17 May 2006

I thought about my last post, and decided that maybe I'm wrong. The little community we moved to did welcome us. A family with three young kids moving to town was the most exciting that happened to Medora, ND in 1987. My family is very well respected in the area. My parents made friends outside the National Park community (an ever-changing subset of liberal, environmental, transplants in an otherwise static, one-cow town) and went to all the local brandings, ropings, and rodeos. We stayed for the parties afterwards, even though we never brought the right kind of beer.

I decided I couldn't have a wedding there because I would have to invite several hundred extra people (most couples simply post an invitation to the community in the post-office). Hundreds of people who would all show-up because they love me, even if I am marrying an Easterner.

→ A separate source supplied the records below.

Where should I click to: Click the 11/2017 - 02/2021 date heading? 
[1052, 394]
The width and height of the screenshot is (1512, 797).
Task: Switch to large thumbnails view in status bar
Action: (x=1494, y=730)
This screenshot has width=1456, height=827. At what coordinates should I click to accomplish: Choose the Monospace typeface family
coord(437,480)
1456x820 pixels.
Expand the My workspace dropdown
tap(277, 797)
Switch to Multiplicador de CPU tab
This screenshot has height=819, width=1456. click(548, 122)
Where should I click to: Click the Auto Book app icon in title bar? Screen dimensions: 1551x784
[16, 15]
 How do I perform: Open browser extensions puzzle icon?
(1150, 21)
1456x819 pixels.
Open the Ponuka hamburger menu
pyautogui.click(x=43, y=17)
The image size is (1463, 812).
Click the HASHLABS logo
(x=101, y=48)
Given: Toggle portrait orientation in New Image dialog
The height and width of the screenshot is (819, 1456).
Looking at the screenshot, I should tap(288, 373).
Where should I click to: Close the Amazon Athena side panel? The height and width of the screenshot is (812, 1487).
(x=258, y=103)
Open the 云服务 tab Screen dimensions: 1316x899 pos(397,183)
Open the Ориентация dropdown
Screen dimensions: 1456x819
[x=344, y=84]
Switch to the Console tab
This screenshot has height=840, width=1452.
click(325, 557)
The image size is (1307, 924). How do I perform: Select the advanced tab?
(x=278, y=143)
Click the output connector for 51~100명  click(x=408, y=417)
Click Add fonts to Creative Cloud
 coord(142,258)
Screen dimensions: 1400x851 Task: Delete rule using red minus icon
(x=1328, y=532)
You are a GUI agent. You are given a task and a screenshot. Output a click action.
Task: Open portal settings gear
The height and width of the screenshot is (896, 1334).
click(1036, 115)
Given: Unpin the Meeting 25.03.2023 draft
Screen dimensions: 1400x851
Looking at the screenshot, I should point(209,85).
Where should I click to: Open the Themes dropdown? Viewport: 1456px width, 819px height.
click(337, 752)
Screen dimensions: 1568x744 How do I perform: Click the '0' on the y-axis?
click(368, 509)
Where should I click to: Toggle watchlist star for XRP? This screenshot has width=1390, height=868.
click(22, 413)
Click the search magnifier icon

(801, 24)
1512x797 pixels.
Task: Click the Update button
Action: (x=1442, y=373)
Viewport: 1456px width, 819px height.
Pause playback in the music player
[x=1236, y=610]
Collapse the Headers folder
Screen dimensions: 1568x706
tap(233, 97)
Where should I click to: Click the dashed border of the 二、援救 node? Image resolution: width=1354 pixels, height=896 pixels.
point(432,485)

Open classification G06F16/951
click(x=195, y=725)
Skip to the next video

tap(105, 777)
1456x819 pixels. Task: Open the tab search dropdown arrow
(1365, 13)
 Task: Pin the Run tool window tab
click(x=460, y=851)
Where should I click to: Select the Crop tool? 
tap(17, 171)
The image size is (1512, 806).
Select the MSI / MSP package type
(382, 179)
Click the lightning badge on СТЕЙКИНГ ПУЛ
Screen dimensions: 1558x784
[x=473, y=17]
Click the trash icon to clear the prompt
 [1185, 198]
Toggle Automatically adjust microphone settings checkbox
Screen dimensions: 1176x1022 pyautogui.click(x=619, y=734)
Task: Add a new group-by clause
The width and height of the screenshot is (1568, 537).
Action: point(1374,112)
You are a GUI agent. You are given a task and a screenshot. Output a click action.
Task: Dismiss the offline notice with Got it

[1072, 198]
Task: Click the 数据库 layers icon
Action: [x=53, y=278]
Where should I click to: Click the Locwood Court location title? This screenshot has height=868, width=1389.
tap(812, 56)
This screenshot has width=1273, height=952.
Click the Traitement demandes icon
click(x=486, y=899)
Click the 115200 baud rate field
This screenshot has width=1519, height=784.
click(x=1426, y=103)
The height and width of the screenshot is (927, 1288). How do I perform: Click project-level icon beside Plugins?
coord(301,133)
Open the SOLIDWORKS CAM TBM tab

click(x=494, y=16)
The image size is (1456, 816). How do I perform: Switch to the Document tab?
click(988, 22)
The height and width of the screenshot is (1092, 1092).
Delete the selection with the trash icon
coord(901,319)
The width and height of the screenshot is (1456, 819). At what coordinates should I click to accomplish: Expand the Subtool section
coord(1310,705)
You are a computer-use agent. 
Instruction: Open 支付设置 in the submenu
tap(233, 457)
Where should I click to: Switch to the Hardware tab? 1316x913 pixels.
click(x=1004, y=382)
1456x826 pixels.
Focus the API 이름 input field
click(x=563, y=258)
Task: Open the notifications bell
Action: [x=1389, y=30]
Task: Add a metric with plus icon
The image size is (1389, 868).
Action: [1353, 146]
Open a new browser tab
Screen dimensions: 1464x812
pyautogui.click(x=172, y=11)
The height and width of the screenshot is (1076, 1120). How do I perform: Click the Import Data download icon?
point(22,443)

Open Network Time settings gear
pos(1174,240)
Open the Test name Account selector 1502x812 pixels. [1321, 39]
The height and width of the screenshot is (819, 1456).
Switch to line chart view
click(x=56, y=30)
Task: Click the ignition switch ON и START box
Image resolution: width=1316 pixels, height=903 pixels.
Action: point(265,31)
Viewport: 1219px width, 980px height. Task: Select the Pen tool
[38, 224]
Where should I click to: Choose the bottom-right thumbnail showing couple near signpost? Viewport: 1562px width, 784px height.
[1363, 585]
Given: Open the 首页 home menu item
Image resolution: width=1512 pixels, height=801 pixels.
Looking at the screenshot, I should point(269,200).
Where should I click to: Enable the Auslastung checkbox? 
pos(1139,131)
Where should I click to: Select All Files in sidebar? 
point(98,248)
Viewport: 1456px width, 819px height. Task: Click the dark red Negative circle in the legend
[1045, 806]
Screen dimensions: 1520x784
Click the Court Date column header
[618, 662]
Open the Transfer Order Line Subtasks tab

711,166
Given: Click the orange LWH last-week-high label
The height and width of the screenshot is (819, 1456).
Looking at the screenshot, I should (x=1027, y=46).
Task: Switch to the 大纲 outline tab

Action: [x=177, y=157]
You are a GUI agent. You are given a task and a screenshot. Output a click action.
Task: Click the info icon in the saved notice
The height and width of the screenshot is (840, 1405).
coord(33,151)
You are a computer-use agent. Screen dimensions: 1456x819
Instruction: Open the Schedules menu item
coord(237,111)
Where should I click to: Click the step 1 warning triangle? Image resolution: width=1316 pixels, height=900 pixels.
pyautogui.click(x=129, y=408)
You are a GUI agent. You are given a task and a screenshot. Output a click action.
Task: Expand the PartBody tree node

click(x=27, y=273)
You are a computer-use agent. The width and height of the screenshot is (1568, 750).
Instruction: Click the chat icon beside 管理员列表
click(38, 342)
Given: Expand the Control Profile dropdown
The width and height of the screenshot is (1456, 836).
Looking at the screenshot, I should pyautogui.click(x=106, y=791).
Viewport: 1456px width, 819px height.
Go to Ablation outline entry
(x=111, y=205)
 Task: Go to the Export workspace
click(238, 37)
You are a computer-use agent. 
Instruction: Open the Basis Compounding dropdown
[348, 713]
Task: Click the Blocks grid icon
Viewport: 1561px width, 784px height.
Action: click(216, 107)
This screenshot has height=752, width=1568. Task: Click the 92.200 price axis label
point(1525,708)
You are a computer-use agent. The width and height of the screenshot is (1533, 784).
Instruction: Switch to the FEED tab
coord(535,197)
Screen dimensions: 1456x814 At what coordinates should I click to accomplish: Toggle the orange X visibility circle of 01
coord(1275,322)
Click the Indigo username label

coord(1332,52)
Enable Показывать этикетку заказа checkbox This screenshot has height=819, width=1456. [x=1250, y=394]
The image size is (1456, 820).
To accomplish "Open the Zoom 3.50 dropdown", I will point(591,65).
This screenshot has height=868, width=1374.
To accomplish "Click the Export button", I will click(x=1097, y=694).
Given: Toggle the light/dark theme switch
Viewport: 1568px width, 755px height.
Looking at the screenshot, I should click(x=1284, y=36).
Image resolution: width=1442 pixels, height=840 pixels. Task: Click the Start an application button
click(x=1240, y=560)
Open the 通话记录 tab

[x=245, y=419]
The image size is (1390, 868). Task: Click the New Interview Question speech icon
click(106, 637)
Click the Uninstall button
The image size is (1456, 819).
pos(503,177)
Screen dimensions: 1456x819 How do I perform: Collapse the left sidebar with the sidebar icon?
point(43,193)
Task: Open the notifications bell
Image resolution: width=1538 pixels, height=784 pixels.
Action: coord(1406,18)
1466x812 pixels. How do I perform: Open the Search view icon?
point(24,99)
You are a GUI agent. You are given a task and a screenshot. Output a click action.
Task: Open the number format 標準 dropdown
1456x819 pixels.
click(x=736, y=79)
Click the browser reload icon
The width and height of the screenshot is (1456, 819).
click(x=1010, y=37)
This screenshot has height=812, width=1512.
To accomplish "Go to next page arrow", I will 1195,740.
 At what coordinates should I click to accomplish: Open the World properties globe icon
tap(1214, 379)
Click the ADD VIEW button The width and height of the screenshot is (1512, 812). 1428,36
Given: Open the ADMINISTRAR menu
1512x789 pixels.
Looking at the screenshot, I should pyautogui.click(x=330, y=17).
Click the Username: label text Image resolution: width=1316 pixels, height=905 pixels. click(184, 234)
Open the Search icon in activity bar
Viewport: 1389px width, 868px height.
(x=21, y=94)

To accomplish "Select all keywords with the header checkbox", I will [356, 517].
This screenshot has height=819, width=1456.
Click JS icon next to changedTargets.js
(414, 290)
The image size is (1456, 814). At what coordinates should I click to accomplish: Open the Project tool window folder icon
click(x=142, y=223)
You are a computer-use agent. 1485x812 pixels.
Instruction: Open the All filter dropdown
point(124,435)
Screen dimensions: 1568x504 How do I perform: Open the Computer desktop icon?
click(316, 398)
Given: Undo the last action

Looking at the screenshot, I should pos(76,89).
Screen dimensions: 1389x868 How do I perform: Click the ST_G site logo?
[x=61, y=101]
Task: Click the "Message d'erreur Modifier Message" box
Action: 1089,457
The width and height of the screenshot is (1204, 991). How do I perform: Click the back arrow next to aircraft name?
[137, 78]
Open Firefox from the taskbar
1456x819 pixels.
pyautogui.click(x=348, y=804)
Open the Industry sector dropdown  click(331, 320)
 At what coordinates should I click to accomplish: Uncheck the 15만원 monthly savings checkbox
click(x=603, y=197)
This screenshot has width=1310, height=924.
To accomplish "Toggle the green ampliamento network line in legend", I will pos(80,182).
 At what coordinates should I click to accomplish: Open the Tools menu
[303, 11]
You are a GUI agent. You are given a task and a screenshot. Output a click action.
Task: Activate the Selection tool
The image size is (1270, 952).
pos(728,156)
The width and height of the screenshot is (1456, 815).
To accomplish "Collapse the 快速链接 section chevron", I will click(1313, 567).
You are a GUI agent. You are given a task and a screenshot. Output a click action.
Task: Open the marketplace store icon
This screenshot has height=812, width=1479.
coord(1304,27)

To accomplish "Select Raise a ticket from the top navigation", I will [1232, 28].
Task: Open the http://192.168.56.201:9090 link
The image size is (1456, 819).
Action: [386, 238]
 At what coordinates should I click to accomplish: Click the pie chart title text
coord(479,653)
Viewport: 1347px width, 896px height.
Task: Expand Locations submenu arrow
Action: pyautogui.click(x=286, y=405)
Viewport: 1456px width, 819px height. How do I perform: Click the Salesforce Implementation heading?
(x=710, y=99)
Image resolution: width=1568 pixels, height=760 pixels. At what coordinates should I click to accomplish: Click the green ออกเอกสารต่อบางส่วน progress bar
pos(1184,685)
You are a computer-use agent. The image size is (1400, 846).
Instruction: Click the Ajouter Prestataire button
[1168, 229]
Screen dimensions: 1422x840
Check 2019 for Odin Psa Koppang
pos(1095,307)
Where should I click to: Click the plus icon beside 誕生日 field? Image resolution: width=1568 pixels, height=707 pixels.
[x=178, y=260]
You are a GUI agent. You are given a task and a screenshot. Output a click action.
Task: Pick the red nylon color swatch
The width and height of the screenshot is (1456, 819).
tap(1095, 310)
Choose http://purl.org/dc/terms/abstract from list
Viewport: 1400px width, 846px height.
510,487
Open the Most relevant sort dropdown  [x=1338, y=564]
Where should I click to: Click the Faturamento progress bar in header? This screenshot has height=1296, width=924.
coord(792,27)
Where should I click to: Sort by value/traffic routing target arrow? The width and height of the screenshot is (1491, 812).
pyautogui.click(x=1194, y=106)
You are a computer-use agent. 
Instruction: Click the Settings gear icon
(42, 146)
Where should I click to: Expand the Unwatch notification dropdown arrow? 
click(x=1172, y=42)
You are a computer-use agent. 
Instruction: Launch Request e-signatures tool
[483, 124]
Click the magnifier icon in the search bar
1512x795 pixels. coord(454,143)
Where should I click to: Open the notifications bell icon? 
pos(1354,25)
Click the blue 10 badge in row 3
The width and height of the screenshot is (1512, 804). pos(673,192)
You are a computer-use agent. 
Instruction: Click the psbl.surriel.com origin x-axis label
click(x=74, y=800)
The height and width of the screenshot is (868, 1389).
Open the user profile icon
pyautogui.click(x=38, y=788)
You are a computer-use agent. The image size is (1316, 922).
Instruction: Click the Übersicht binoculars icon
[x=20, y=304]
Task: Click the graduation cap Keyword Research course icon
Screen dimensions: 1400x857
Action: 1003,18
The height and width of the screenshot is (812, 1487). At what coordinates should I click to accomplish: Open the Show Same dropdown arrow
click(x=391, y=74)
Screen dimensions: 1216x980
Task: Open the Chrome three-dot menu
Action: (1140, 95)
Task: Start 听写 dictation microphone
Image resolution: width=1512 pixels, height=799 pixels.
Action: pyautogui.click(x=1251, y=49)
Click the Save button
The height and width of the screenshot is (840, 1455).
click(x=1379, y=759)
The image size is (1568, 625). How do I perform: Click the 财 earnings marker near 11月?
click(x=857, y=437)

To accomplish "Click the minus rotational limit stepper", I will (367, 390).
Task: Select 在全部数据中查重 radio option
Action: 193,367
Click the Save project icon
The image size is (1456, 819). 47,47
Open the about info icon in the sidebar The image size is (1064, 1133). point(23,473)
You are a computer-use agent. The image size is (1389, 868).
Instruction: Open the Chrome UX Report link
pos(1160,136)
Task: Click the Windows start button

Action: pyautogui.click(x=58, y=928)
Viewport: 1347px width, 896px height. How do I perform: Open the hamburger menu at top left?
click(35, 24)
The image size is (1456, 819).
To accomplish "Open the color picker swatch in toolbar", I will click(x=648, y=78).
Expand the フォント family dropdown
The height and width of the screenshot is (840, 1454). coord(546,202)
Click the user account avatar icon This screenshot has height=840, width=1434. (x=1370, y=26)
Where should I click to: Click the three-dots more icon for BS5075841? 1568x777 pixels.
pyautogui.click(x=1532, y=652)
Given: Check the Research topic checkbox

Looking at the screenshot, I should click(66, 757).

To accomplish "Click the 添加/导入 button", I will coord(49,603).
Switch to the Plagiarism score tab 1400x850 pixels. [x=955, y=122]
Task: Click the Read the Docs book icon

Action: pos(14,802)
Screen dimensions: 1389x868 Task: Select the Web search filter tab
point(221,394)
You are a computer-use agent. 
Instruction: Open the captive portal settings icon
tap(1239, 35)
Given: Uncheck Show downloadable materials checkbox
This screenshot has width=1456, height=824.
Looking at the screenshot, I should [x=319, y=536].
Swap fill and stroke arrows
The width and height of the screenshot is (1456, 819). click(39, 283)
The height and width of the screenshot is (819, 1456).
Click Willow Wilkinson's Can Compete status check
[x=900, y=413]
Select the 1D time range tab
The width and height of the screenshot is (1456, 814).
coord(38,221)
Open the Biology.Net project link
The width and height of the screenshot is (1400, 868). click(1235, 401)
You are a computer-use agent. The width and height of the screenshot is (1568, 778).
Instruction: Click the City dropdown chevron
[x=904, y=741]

We wouldn't have been treated like outsiders if we hadn't considered ourselves outsiders. The North Dakota move was suppose to have been temporary: just a few years. We almost moved to Big Bend, TX and later to Golden Spike, UT (I guess my parents were hell-bent on living in small, conservative towns) but inertia took over and here we are, almost 20 years later. Maybe we thought we were better than the people in that town, with bigger plans, brighter dreams. I always did. I never planned on sticking around, even when I was 10 and in love with the one of the best showdeo steer riders in the state.

In the end I think my parents simply didn't find people they really connected with. People with the same interests and opinions. Becoming locals meant sacrificing too much of who they were and what they believed in.

I never gave up on the idea that I had bigger things in store than that little town. One of the most mortifying experiences of my life was getting caught, two years out of high school, waitressing the graveyard shift at Perkins. My high school classmates came home from college over spring break. There I was - in an oversized, hunter green shirt - serving hashbrowns and eggs over-easy to their drunk asses at 3:30 in the morning. I told them that I was going to Cornell University in the fall (explaining that it's a college in upstate NY), but it probably seemed like idle talk to them.

I've lived the rest of my life since then trying to prove to everyone from back home that I'm better than that.

Better than what, exactly? I'm not sure anymore.